(Collection entries)
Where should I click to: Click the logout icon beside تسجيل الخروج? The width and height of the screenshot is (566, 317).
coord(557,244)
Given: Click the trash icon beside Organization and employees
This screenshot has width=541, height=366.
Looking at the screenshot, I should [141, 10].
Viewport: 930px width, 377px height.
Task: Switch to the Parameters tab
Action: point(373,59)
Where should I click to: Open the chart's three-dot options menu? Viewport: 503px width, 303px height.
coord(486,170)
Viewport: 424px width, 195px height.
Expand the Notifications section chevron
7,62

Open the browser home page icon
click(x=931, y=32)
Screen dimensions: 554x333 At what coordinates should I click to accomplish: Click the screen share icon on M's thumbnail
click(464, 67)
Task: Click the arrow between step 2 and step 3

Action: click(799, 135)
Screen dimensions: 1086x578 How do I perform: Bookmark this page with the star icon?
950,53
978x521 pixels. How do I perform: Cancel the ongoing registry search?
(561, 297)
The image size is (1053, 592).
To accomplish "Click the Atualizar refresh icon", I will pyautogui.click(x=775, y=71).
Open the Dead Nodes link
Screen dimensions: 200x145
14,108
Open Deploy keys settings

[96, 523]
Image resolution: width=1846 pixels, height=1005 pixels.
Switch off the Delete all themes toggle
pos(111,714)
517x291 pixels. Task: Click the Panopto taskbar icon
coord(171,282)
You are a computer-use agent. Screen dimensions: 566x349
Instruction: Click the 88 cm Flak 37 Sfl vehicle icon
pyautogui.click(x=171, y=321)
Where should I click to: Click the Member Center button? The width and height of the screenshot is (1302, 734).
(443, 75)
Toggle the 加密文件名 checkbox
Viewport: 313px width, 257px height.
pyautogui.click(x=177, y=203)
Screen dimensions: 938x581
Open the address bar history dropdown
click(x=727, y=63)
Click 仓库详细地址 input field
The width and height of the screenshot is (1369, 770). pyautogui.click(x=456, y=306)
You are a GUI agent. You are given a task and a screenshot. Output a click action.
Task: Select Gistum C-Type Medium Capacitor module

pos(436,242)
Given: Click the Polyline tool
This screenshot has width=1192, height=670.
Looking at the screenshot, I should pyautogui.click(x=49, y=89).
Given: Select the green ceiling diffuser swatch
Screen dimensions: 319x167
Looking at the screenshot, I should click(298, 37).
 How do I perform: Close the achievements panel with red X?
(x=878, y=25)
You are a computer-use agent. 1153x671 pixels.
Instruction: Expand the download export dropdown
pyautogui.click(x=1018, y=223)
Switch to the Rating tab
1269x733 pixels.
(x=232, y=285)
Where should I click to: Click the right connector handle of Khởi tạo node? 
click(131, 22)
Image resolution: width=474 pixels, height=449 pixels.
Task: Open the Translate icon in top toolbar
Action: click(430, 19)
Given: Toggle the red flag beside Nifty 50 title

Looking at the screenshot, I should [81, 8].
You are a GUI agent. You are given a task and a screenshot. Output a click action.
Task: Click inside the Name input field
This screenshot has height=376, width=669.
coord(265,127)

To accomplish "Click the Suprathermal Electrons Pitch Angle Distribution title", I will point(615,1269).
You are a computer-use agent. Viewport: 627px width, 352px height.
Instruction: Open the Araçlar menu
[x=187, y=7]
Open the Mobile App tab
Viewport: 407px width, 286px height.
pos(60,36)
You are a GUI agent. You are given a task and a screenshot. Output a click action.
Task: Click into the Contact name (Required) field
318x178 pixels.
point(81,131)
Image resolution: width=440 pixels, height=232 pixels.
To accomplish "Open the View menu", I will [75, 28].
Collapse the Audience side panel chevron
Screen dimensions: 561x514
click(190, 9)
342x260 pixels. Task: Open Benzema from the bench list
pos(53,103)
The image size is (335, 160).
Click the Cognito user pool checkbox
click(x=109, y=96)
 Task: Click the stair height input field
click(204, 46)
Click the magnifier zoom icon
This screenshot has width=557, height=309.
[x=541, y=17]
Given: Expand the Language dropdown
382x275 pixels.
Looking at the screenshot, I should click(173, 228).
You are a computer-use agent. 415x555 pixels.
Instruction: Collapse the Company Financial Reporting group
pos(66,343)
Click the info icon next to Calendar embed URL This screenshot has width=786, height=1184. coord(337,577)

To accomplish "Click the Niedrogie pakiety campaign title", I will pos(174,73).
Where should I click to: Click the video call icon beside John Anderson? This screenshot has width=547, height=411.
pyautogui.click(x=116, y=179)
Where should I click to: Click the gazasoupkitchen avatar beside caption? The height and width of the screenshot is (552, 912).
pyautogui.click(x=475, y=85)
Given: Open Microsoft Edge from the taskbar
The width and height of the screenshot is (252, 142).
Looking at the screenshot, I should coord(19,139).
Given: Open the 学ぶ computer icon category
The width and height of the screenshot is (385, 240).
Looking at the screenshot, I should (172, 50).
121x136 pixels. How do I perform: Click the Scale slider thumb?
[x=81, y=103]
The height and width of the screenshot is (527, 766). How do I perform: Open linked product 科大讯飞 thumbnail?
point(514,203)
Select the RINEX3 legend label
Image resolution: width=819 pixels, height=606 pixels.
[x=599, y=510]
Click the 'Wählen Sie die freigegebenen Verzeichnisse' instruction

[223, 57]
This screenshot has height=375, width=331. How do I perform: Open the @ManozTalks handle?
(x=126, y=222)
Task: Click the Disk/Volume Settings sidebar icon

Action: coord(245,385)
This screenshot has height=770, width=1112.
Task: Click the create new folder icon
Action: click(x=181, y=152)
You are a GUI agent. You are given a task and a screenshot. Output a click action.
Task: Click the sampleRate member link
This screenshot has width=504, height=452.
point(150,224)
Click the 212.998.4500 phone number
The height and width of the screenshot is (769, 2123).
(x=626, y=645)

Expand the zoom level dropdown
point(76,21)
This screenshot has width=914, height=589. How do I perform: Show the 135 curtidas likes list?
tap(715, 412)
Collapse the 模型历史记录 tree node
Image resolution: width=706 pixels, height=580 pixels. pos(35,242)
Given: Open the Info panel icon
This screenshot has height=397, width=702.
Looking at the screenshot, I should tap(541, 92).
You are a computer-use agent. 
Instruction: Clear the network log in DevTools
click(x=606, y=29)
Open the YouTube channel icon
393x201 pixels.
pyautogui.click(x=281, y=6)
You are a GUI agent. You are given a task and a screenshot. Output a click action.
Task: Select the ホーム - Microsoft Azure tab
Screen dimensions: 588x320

• Work instruction: Transcribe the records above exactly.

• Task result:
Where should I click to: Click the logout icon beside تسجيل الخروج? The width and height of the screenshot is (566, 317).
coord(557,244)
Given: Click the trash icon beside Organization and employees
This screenshot has width=541, height=366.
Looking at the screenshot, I should [141, 10].
Viewport: 930px width, 377px height.
Task: Switch to the Parameters tab
Action: point(373,59)
Where should I click to: Open the chart's three-dot options menu? Viewport: 503px width, 303px height.
coord(486,170)
Viewport: 424px width, 195px height.
Expand the Notifications section chevron
7,62

Open the browser home page icon
click(x=931, y=32)
Screen dimensions: 554x333 At what coordinates should I click to accomplish: Click the screen share icon on M's thumbnail
click(464, 67)
Task: Click the arrow between step 2 and step 3

Action: click(799, 135)
Screen dimensions: 1086x578 How do I perform: Bookmark this page with the star icon?
950,53
978x521 pixels. How do I perform: Cancel the ongoing registry search?
(561, 297)
The image size is (1053, 592).
To accomplish "Click the Atualizar refresh icon", I will pyautogui.click(x=775, y=71).
Open the Dead Nodes link
Screen dimensions: 200x145
14,108
Open Deploy keys settings

[96, 523]
Image resolution: width=1846 pixels, height=1005 pixels.
Switch off the Delete all themes toggle
pos(111,714)
517x291 pixels. Task: Click the Panopto taskbar icon
coord(171,282)
You are a computer-use agent. Screen dimensions: 566x349
Instruction: Click the 88 cm Flak 37 Sfl vehicle icon
pyautogui.click(x=171, y=321)
Where should I click to: Click the Member Center button? The width and height of the screenshot is (1302, 734).
(443, 75)
Toggle the 加密文件名 checkbox
Viewport: 313px width, 257px height.
pyautogui.click(x=177, y=203)
Screen dimensions: 938x581
Open the address bar history dropdown
click(x=727, y=63)
Click 仓库详细地址 input field
The width and height of the screenshot is (1369, 770). pyautogui.click(x=456, y=306)
You are a GUI agent. You are given a task and a screenshot. Output a click action.
Task: Select Gistum C-Type Medium Capacitor module

pos(436,242)
Given: Click the Polyline tool
This screenshot has width=1192, height=670.
Looking at the screenshot, I should pyautogui.click(x=49, y=89).
Given: Select the green ceiling diffuser swatch
Screen dimensions: 319x167
Looking at the screenshot, I should click(298, 37).
 How do I perform: Close the achievements panel with red X?
(x=878, y=25)
You are a computer-use agent. 1153x671 pixels.
Instruction: Expand the download export dropdown
pyautogui.click(x=1018, y=223)
Switch to the Rating tab
1269x733 pixels.
(x=232, y=285)
Where should I click to: Click the right connector handle of Khởi tạo node? 
click(131, 22)
Image resolution: width=474 pixels, height=449 pixels.
Task: Open the Translate icon in top toolbar
Action: click(430, 19)
Given: Toggle the red flag beside Nifty 50 title

Looking at the screenshot, I should [81, 8].
You are a GUI agent. You are given a task and a screenshot. Output a click action.
Task: Click inside the Name input field
This screenshot has height=376, width=669.
coord(265,127)

To accomplish "Click the Suprathermal Electrons Pitch Angle Distribution title", I will point(615,1269).
You are a computer-use agent. Viewport: 627px width, 352px height.
Instruction: Open the Araçlar menu
[x=187, y=7]
Open the Mobile App tab
Viewport: 407px width, 286px height.
pos(60,36)
You are a GUI agent. You are given a task and a screenshot. Output a click action.
Task: Click into the Contact name (Required) field
318x178 pixels.
point(81,131)
Image resolution: width=440 pixels, height=232 pixels.
To accomplish "Open the View menu", I will [75, 28].
Collapse the Audience side panel chevron
Screen dimensions: 561x514
click(190, 9)
342x260 pixels. Task: Open Benzema from the bench list
pos(53,103)
The image size is (335, 160).
Click the Cognito user pool checkbox
click(x=109, y=96)
 Task: Click the stair height input field
click(204, 46)
Click the magnifier zoom icon
This screenshot has width=557, height=309.
[x=541, y=17]
Given: Expand the Language dropdown
382x275 pixels.
Looking at the screenshot, I should click(173, 228).
You are a computer-use agent. 415x555 pixels.
Instruction: Collapse the Company Financial Reporting group
pos(66,343)
Click the info icon next to Calendar embed URL This screenshot has width=786, height=1184. coord(337,577)

To accomplish "Click the Niedrogie pakiety campaign title", I will pos(174,73).
Where should I click to: Click the video call icon beside John Anderson? This screenshot has width=547, height=411.
pyautogui.click(x=116, y=179)
Where should I click to: Click the gazasoupkitchen avatar beside caption? The height and width of the screenshot is (552, 912).
pyautogui.click(x=475, y=85)
Given: Open Microsoft Edge from the taskbar
The width and height of the screenshot is (252, 142).
Looking at the screenshot, I should coord(19,139).
Given: Open the 学ぶ computer icon category
The width and height of the screenshot is (385, 240).
Looking at the screenshot, I should (172, 50).
121x136 pixels. How do I perform: Click the Scale slider thumb?
[x=81, y=103]
The height and width of the screenshot is (527, 766). How do I perform: Open linked product 科大讯飞 thumbnail?
point(514,203)
Select the RINEX3 legend label
Image resolution: width=819 pixels, height=606 pixels.
[x=599, y=510]
Click the 'Wählen Sie die freigegebenen Verzeichnisse' instruction

[223, 57]
This screenshot has height=375, width=331. How do I perform: Open the @ManozTalks handle?
(x=126, y=222)
Task: Click the Disk/Volume Settings sidebar icon

Action: coord(245,385)
This screenshot has height=770, width=1112.
Task: Click the create new folder icon
Action: click(x=181, y=152)
You are a GUI agent. You are given a task and a screenshot. Output a click action.
Task: Click the sampleRate member link
This screenshot has width=504, height=452.
point(150,224)
Click the 212.998.4500 phone number
The height and width of the screenshot is (769, 2123).
(x=626, y=645)

Expand the zoom level dropdown
point(76,21)
This screenshot has width=914, height=589. How do I perform: Show the 135 curtidas likes list?
tap(715, 412)
Collapse the 模型历史记录 tree node
Image resolution: width=706 pixels, height=580 pixels. pos(35,242)
Given: Open the Info panel icon
This screenshot has height=397, width=702.
Looking at the screenshot, I should tap(541, 92).
You are a computer-use agent. 
Instruction: Clear the network log in DevTools
click(x=606, y=29)
Open the YouTube channel icon
393x201 pixels.
pyautogui.click(x=281, y=6)
You are a GUI agent. You are given a task and a screenshot. Output a click action.
Task: Select the ホーム - Microsoft Azure tab
Screen dimensions: 588x320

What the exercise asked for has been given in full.